Researchers from Careerbuilder and Economic Modeling Specialists International (ESMI) analyzed data from the Department of Education's National Center for Education Statistics on degrees awarded from AY 2010-2014.
Demand for college degrees has leveled off, according to researchers. The total number of degrees awarded rose less than 1% in the last two years tracked. That is a big drop from 2010's boom, when the number of degrees rose 8.9%.
Researchers identified the 10 fastest-growing degree programs between 2010-2014:
- Science technologies (+49%)
- Natural resources and conservation (+45%)
- Parks, recreation, fitness, and leisure (+44%)
- Interdisciplinary studies (+36%)
- Mathematics, statistics (+35%)
- Social service and public administration (+33%)

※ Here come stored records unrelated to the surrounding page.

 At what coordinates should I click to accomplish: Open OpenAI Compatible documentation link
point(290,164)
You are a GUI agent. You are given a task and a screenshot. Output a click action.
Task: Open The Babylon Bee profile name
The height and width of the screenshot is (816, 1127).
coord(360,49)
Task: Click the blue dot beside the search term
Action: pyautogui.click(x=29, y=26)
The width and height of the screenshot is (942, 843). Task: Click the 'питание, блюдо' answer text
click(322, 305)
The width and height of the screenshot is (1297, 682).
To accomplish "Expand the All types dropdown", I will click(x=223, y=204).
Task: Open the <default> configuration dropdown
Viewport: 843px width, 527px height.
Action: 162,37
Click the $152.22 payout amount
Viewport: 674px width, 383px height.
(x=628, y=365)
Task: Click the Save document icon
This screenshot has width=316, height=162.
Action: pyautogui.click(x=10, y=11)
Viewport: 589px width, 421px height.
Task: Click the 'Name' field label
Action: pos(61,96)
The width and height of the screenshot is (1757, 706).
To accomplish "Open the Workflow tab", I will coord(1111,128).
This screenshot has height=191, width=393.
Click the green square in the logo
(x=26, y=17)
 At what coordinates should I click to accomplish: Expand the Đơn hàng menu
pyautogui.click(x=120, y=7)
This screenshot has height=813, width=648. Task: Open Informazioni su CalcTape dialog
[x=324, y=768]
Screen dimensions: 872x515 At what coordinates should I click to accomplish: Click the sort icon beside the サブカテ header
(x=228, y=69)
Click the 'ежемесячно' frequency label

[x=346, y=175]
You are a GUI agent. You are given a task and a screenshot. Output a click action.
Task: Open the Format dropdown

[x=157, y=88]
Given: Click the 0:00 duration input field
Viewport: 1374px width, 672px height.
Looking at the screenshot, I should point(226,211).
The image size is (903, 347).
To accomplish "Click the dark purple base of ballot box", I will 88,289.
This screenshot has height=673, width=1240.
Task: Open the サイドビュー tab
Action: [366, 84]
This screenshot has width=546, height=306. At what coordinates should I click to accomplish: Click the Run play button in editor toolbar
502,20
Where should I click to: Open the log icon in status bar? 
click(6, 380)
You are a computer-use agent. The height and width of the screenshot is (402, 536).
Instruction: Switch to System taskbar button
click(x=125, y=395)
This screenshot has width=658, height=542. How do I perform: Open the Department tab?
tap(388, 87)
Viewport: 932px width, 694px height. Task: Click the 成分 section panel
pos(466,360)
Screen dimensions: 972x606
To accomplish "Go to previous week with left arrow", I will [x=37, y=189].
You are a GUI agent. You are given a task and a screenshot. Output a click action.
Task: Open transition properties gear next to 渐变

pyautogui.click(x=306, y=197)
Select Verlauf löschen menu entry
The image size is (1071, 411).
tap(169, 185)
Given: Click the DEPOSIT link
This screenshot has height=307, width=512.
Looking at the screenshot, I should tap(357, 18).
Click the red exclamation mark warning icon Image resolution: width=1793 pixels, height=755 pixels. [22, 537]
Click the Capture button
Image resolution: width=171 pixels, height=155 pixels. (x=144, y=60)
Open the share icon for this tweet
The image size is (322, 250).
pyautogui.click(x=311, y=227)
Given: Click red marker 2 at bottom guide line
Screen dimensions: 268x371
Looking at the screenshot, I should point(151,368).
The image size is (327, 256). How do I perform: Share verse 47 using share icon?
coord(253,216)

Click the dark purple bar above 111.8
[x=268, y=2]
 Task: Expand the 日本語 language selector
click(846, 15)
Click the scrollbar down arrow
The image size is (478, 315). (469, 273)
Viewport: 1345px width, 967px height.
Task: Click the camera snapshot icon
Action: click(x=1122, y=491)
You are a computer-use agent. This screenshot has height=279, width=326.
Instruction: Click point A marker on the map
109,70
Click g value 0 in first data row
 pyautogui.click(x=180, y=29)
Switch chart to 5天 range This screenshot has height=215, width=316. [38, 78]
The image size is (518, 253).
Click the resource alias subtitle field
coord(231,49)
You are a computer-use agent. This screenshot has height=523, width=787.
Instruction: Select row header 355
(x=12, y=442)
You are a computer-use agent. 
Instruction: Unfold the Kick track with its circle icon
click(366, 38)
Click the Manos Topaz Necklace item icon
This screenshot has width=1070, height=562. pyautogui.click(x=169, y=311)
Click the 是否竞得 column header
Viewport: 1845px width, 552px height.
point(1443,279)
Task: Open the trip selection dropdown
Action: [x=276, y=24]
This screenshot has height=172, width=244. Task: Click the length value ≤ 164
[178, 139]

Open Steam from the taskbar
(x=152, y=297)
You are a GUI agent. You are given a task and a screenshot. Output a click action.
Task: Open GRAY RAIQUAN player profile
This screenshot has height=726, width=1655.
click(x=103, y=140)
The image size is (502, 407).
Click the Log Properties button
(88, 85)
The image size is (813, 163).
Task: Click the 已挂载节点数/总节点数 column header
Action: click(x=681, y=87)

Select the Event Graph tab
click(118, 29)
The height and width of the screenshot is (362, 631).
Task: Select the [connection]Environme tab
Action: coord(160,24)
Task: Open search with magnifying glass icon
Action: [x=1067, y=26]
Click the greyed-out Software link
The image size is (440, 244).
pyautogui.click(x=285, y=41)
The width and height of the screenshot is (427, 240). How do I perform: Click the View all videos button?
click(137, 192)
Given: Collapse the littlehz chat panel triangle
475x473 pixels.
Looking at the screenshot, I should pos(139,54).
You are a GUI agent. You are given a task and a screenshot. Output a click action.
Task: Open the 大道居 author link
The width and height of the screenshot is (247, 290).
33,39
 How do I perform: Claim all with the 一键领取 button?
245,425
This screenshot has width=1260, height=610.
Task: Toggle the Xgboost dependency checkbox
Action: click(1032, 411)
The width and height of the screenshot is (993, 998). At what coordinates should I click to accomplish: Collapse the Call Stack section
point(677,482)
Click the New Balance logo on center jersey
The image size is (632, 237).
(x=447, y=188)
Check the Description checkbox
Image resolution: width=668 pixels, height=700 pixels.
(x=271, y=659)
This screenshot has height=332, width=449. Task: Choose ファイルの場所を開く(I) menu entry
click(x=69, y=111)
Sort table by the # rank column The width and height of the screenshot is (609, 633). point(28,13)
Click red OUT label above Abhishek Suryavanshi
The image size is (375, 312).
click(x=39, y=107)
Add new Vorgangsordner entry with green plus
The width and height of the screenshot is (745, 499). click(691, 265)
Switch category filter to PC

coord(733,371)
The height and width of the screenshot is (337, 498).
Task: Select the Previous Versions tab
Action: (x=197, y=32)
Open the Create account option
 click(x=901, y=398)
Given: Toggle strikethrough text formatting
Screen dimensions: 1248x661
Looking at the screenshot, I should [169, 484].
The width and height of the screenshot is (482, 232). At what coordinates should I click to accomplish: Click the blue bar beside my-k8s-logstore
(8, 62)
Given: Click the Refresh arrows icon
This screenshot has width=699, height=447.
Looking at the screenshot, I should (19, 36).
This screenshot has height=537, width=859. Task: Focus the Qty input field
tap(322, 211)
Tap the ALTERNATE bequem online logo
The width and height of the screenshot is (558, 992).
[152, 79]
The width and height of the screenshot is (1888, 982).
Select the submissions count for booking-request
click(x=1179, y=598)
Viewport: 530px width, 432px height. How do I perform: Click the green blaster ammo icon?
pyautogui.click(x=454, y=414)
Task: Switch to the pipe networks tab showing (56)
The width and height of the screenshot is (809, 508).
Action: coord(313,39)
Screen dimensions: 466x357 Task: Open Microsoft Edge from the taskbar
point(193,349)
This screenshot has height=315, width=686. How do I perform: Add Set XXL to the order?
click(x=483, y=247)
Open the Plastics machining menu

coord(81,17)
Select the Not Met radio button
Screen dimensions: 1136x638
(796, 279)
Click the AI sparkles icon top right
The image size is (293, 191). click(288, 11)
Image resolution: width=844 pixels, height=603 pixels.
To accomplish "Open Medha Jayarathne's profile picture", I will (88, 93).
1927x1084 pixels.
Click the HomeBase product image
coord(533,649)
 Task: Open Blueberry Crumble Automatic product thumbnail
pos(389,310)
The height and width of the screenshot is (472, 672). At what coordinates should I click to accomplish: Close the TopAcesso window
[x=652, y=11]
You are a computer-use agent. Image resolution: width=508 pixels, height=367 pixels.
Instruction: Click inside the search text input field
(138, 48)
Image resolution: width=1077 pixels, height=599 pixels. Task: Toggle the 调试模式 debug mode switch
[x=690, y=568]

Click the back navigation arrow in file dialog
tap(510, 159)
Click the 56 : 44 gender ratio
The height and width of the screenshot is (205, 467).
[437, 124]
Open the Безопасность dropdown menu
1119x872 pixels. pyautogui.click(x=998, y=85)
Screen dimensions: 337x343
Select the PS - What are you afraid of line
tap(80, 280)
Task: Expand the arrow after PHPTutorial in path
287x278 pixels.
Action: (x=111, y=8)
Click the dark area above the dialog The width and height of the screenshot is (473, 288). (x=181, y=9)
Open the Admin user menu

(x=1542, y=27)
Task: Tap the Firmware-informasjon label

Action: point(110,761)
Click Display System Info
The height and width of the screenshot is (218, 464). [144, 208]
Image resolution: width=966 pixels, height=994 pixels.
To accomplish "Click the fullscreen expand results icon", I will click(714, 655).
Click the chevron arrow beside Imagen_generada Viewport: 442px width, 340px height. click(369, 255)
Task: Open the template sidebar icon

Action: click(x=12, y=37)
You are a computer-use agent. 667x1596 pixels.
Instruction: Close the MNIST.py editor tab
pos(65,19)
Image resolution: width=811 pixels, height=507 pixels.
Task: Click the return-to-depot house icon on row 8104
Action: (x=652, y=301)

- Computer sciences (+32%)
- Precision production (+30%)
- Law enforcement, homeland security, and related services (+27%)
- Engineering (+26%)
Researchers also identified the nine degree programs that declined most between 2010-2014:
- Military technologies (-30%)
- Library science (-17%)
- Education (-9%)
- History (-8%)
- Construction (-5%)
- Philosophy, religious studies (-3%)
- English language, literature (-2%)
- Foreign language, literature, linguistics (-2%)
- Architecture (-1%)
CareerBuilder CEO Matt Ferguson called the trend toward STEM "encouraging." But he also acknowledged the "slowdown in overall degree completions—especially those tied to developing strong communications and critical thinking skills—is concerning" (Hinz, Crain's Chicago Business, 9/8; CareerBuilder release, 9/3).